The researchers also looked at the test characteristics of having any one, two or three ultrasound features. To understand any factors that may influence the results, they also performed statistical analysis among cases to examine any other demographic or clinical associations with having a positive test. They performed additional sensitivity analysis, including whether a subject with a positive test also had a tender or swollen first MTP joint.
They found that sensitivity (the percentage of positive ultrasound results among those positive for gout) for DCS was 60.1%, specificity (the percentage of negative ultrasound results among those negative for gout) was 91.4%, PPV (the likelihood someone with a positive ultrasound result had gout) was 87.7% and NPV (the likelihood that someone with a negative ultrasound did not have the disease) was 69.3%. For tophus identified by ultrasound, sensitivity was 46%, specificity was 94.9%, PPV was 90%, and NPV was 65.6%. For snowstorm, sensitivity was 30.3%, specificity was 90.9%, PPV was 77.2%, and NPV was 56.3%.
When any one feature was considered a positive ultrasound for gout, sensitivity was 76.9%, specificity was 84.3%, PPV was 83.3%, and NPV was 78.2%.
Comparing early to late disease, the researchers found no significant difference in sensitivity or specificity. Subjects with tophi on clinical examination had higher sensitivity and PPV compared with those without clinically detected tophi, while specificity and NPV were lower.
“Early gout didn’t look that different from late gout,” says Dr.

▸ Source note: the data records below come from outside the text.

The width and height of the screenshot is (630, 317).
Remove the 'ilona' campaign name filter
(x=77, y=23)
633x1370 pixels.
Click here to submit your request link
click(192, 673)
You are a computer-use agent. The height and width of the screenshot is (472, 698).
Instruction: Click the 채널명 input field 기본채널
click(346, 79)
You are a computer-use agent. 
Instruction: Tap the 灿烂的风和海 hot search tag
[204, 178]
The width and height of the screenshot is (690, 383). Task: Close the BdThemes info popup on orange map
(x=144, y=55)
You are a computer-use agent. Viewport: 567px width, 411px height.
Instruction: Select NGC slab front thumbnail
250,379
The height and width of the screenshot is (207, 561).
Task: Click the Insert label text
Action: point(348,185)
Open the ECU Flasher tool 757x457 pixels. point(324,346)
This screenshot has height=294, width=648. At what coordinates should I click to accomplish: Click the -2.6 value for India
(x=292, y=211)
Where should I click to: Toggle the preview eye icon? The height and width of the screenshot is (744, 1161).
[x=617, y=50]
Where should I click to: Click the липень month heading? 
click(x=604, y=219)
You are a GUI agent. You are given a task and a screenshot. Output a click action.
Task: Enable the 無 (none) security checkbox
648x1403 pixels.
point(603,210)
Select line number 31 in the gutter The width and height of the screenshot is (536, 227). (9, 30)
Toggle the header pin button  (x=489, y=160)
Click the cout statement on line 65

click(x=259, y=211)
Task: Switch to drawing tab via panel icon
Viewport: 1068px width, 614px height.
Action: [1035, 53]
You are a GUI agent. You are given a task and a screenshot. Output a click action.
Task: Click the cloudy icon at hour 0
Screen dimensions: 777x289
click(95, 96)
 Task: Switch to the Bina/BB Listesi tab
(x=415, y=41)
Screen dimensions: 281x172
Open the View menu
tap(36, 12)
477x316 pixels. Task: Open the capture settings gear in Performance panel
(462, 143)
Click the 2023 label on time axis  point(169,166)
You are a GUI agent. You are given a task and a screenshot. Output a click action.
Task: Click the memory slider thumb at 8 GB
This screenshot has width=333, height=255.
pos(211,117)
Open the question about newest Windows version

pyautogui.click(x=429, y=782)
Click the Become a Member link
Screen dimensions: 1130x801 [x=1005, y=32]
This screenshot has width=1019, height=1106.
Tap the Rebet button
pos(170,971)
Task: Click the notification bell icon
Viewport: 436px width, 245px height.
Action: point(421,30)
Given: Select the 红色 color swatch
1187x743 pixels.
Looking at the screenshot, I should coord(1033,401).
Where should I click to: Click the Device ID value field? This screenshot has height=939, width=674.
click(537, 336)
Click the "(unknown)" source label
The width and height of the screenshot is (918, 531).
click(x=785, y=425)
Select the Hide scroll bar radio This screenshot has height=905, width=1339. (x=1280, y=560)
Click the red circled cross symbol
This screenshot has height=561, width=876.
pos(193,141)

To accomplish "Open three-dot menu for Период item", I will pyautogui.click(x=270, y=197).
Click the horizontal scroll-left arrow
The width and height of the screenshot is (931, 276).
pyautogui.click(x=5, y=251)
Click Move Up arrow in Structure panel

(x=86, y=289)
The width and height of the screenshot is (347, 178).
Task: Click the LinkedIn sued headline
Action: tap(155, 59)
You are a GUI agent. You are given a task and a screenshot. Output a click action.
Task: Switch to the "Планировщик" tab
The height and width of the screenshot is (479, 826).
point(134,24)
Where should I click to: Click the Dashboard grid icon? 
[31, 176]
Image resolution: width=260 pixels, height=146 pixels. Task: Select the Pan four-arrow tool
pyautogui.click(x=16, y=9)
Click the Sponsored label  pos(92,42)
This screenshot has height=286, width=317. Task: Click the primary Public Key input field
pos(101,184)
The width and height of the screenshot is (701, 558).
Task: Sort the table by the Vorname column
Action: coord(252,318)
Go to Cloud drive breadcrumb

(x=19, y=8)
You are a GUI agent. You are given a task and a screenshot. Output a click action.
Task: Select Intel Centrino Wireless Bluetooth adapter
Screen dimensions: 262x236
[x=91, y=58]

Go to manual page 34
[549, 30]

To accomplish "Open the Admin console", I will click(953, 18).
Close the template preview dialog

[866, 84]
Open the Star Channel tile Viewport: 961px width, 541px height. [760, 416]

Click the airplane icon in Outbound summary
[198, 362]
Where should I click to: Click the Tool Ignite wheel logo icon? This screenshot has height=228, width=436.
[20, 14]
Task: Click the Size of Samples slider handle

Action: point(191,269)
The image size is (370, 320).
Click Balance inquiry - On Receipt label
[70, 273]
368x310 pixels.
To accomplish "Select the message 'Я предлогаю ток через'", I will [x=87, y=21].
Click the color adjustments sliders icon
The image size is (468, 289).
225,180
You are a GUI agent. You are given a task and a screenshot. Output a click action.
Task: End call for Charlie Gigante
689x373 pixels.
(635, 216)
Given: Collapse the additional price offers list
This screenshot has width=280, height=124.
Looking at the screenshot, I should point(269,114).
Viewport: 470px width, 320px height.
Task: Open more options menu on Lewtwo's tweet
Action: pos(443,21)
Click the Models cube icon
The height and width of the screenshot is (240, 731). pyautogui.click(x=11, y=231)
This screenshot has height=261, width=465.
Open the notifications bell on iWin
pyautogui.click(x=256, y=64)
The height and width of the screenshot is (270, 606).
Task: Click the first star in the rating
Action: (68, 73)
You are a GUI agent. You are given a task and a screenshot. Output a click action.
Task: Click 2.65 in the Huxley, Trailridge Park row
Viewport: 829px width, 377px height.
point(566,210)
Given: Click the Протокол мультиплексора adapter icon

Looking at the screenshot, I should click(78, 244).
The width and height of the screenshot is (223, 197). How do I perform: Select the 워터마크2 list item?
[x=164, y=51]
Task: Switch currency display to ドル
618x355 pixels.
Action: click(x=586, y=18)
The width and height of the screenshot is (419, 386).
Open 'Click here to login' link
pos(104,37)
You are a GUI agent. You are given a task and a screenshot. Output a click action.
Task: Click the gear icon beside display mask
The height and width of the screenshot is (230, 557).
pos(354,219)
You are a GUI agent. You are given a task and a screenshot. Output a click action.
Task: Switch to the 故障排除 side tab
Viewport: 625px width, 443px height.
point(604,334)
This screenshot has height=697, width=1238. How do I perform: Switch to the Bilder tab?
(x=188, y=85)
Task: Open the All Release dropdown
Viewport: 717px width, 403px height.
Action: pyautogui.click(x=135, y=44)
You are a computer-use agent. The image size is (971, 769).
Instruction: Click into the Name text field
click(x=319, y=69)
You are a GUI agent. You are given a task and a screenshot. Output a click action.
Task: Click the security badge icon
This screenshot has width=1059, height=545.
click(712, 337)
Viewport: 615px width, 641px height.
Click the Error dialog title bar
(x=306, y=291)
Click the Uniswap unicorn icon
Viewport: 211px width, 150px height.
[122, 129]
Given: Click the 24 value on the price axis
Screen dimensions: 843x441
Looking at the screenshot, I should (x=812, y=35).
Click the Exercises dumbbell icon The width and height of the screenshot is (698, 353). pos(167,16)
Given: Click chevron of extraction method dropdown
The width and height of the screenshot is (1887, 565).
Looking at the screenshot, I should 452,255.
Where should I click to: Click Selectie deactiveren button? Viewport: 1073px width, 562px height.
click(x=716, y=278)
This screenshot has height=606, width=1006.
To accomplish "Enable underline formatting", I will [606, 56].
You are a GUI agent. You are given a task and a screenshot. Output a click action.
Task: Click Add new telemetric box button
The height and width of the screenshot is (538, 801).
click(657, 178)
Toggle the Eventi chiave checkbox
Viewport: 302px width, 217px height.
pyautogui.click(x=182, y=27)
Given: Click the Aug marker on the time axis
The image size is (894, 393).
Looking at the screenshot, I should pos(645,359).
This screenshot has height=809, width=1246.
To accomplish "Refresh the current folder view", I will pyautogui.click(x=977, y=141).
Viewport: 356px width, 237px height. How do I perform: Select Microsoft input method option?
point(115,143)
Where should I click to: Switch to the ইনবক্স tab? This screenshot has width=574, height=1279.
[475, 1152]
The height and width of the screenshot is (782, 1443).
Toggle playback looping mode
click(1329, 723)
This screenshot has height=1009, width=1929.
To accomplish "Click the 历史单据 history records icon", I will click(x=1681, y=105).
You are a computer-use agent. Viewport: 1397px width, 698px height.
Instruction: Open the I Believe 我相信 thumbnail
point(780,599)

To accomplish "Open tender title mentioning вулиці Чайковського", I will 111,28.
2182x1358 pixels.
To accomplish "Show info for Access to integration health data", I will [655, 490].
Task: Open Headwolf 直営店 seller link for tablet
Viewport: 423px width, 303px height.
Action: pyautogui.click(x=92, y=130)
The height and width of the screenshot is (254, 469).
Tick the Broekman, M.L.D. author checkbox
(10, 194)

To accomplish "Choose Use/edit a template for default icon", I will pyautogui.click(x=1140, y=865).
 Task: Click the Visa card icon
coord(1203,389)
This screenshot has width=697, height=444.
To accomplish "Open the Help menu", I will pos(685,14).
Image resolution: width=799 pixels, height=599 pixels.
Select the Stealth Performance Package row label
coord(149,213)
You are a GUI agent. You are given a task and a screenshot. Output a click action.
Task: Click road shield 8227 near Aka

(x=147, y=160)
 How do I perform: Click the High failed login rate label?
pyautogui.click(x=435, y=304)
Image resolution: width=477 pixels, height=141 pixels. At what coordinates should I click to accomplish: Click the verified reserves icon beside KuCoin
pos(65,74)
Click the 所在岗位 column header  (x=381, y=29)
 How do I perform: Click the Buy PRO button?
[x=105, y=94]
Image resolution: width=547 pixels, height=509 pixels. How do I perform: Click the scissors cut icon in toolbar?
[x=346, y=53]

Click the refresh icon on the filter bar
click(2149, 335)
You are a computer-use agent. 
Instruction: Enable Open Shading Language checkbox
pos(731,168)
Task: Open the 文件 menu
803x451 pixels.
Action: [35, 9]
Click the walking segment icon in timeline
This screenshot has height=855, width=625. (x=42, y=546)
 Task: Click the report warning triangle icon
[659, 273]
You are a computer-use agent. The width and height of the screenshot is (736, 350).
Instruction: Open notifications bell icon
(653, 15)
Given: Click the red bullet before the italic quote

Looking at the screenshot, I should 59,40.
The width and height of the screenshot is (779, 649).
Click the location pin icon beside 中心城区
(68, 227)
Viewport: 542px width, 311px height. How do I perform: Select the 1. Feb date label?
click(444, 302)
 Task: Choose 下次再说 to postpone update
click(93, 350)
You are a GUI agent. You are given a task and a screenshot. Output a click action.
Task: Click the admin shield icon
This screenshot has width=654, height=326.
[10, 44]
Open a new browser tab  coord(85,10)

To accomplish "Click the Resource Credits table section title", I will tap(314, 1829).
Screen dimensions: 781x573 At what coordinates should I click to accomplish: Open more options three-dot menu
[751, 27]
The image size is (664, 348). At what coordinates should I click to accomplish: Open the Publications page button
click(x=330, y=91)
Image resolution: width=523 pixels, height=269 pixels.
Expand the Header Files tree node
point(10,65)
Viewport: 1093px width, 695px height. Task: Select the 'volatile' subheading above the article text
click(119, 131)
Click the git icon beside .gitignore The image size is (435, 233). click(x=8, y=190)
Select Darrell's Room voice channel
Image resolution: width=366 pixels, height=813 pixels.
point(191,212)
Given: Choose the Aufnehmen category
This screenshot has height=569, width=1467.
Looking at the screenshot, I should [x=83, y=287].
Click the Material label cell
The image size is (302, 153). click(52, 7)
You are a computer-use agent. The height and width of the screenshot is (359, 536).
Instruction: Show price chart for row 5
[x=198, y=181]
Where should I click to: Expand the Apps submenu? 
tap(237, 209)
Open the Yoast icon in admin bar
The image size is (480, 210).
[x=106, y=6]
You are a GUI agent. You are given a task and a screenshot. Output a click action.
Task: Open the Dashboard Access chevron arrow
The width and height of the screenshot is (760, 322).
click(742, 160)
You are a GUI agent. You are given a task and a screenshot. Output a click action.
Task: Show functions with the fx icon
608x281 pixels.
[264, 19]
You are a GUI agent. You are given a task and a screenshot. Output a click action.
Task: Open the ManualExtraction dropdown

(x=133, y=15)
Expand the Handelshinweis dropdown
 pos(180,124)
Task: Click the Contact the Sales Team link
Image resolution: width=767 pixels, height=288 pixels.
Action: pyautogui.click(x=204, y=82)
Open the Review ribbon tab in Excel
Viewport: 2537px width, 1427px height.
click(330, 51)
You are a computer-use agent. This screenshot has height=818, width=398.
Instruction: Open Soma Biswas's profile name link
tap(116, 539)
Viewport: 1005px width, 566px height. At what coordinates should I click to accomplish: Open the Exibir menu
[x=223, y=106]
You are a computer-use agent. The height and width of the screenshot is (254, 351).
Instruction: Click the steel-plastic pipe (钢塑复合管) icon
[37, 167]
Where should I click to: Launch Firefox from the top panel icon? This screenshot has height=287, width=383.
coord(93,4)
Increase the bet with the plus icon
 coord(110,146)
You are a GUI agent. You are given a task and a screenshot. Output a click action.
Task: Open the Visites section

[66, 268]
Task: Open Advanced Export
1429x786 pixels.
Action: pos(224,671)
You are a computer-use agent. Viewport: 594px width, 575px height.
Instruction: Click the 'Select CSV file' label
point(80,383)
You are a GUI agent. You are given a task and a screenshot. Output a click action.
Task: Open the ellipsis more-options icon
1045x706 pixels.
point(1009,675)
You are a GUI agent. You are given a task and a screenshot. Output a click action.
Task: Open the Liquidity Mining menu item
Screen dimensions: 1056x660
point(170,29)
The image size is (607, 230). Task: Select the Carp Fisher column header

Ogdie.
Subjects with an actively tender or swollen first MTP joint and those with elevated serum urate levels had lower specificity and NPV for all ultrasound features.
The researchers also found that a positive ultrasound finding for gout was associated with suspected tophi upon examination, higher serum urate level and abnormal radiographic findings, which means that ultrasound may not be necessary to diagnose gout in these patients, but it can still be helpful in patients without obvious gout upon examination.
Conclusions
In general, “The specificity is high,” Dr. Ogdie says, “so we can be fairly confident that a positive ultrasound is suggestive of gout. If it’s negative, we could still be missing people who do have gout.”
In previous studies, gout has been shown to be difficult to discern from calcium pyrophosphate deposition disease (CPDD) by ultrasound, so the study team examined the specificity of ultrasound features for gout among patients with CPDD (confirmed by aspirates). They found sensitivity and PPV were still high for gout.
“Ultrasound is a pretty good test for gout,” Dr. Ogdie says. “Just be aware that it could miss people with gout who have a negative test.”
Kelly April Tyrrell writes about health, science and health policy. She lives in Madison, Wis.
Reference
- Ogdie A, Taylor WJ, Neogi T, et al. Performance of ultrasound in the diagnosis of gout in a multicenter study comparison with monosodium urate monohydrate crystal analysis as the gold standard. Arthritis Rheumatol. 2017 Feb;69(2):429–438.